Nel presente studio, abbiamo dimostrato, per la prima volta, che l'espressione di proteine ​​B3GNT3 è upregulated in cancro del collo dell'utero e correla con le caratteristiche cliniche, in particolare PLNM di pazienti con cancro della cervice in stadio precoce. Inoltre, l'espressione di proteine ​​di alta B3GNT3 ridotto il sistema operativo e DFS di questi pazienti, in particolare quelli che hanno ricevuto la chemioterapia. L'analisi multivariata ha rivelato che l'espressione B3GNT3 potrebbe essere un indicatore prognostico indipendente di sopravvivenza in pazienti affetti da cancro del collo dell'utero.

B3GNT3 è coinvolto nella biosintesi delle catene poli-N-acetyllactosamine e la biosintesi della struttura portante di dimerica sialyl Lewis A . I ruoli essenziali della B3GNT3 nella tumorigenesi sono state rivelate di recente [10, 19, 20, 21]. Shiraishi [19] ha dimostrato che B3GNT3 è stato altamente espresso nella linea di cellule di cancro al colon Colo205. Hanno riferito che umani tessuti cancro del colon e della linea di cellule di cancro al colon Colo205 contengono glicosfingolipidi cancro associato con dimerici antigeni Lewis A (Galβ1-3 (Fucα1-4) GlcNAcβ1-3Galβ1-3 (Fucα1-4) GlcNAc) ed è probabile che B3GNT3 il candidato più probabile coinvolti nella biosintesi della struttura portante della dimerica sialil Lewis a (Galβ1-3GlcNAcβ1-3Galβ1-3GlcNAc). Cerhan [10] ha rilevato che B3GNT3 è legata alla funzione immunitaria e l'infiammazione, e svolge un ruolo importante nel traffico dei linfociti e la migrazione, che portano alla sopravvivenza delle cellule tumorali e metastasi in NHL. Un altro studio ha indicato che il
B3GNT3
locus è associata a livelli di CA 19-9 nel cancro del pancreas [21]. B3GNT3 è un β-1, 3-N-acetylglucosmaniyltransferase coinvolto nella produzione della struttura portante della dimerica sialil Lewis A, che rappresenta l'epitopo antigenico carboidrati CA19-9. Pertanto, questo potrebbe essere il potenziale meccanismo alla base l'associazione tra varianti nel
B3GNT3
locus e le concentrazioni di CA 19-9. Il loro studio [21] ha suggerito che B3GNT3 svolge un ruolo oncogenico in alcuni tipi di cancro. Tuttavia, Ho [20] ha riferito che B3GNT3 potrebbe giocare un ruolo critico nel sopprimere le proprietà maligne di neuroblastomi e la sua espressione alterata potrebbe contribuire alla patogenesi del neuroblastoma.

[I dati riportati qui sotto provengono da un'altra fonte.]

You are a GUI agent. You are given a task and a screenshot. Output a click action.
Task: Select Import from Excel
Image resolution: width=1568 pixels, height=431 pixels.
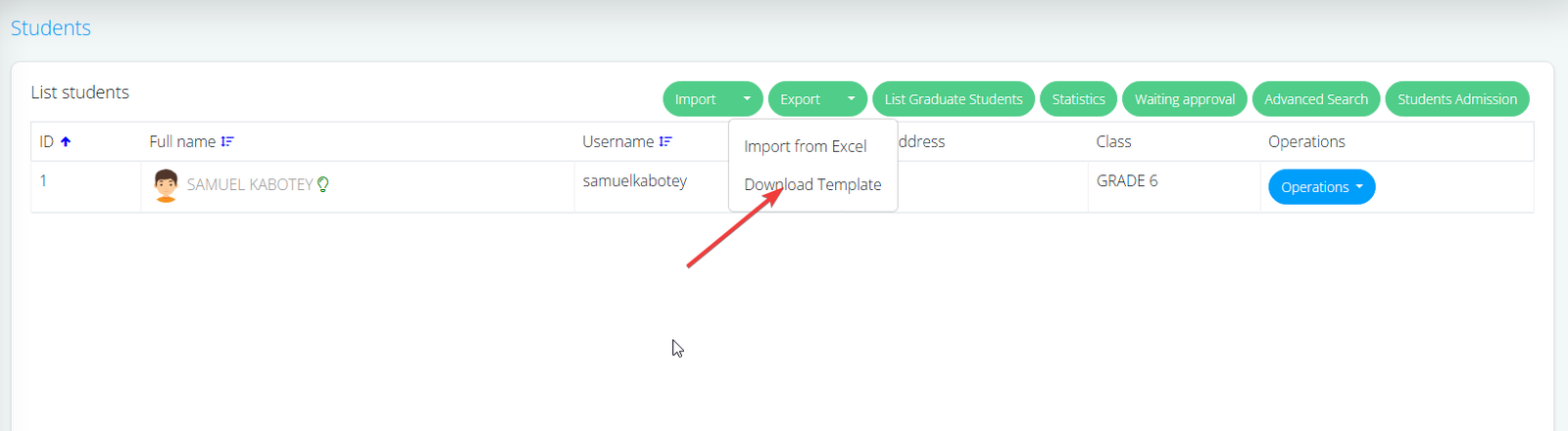(x=805, y=146)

È comune che alcuni geni oncogeni avere ruoli in diversi tipi di tumori, ma hanno ruoli anti-oncogeni in altri tipi di tumori. Ad esempio, PTK6 è sovraespresso in invasivo carcinoma duttale mammario, carcinoma ovarico sieroso, il cancro del polmone non a piccole cellule, carcinoma del colon e testa e del collo tumori [22-26]. Al contrario, PTK6 può essere un importante soppressore del tumore in diversi tumori umani, come il carcinoma a cellule squamose della laringe umana e carcinoma a cellule squamose dell'esofago [27, 28]. Inoltre, il ruolo di B3GNT3in carcinoma della cervice non è chiaro. Pertanto, abbiamo valutato se B3GNT3 è upregulated nel cancro della cervice uterina ed è clinicamente associata con lo sviluppo e la progressione del cancro del collo dell'utero. Nel nostro studio, abbiamo riportato che il B3GNT3 mRNA e di proteine ​​sono stati overexpressed nelle linee cellulari del cancro cervicale e campioni di cancro cervicale (stadi Ib-IIA). Un anticorpo disponibile in commercio contro B3GNT3 stato utilizzato in immunoistochimica. IHC colorazione mostrato negativamente o solo debolmente nel tessuto cervicale normale. Tuttavia, colorazione positiva per la proteina B3GNT3 è stata osservata in campioni di cancro cervicale. Inoltre, i nostri risultati di Realtime-PCR, Western blotting e IHC sono stati coerenti. Pertanto, questo anticorpo policlonale riconosce specificamente solo B3GNT3 nei tessuti di cancro cervicale. Inoltre, abbiamo scoperto che l'espressione B3GNT3 correla con caratteristiche cliniche di pazienti affetti da cancro della cervice in stadio precoce, come l'infezione da HPV, stadio FIGO, dimensioni del tumore, recidiva del tumore, lo stato vitale, la chemioterapia concomitante e radioterapia, il coinvolgimento dello spazio linfovascolare e, soprattutto, dei linfonodi metastasi.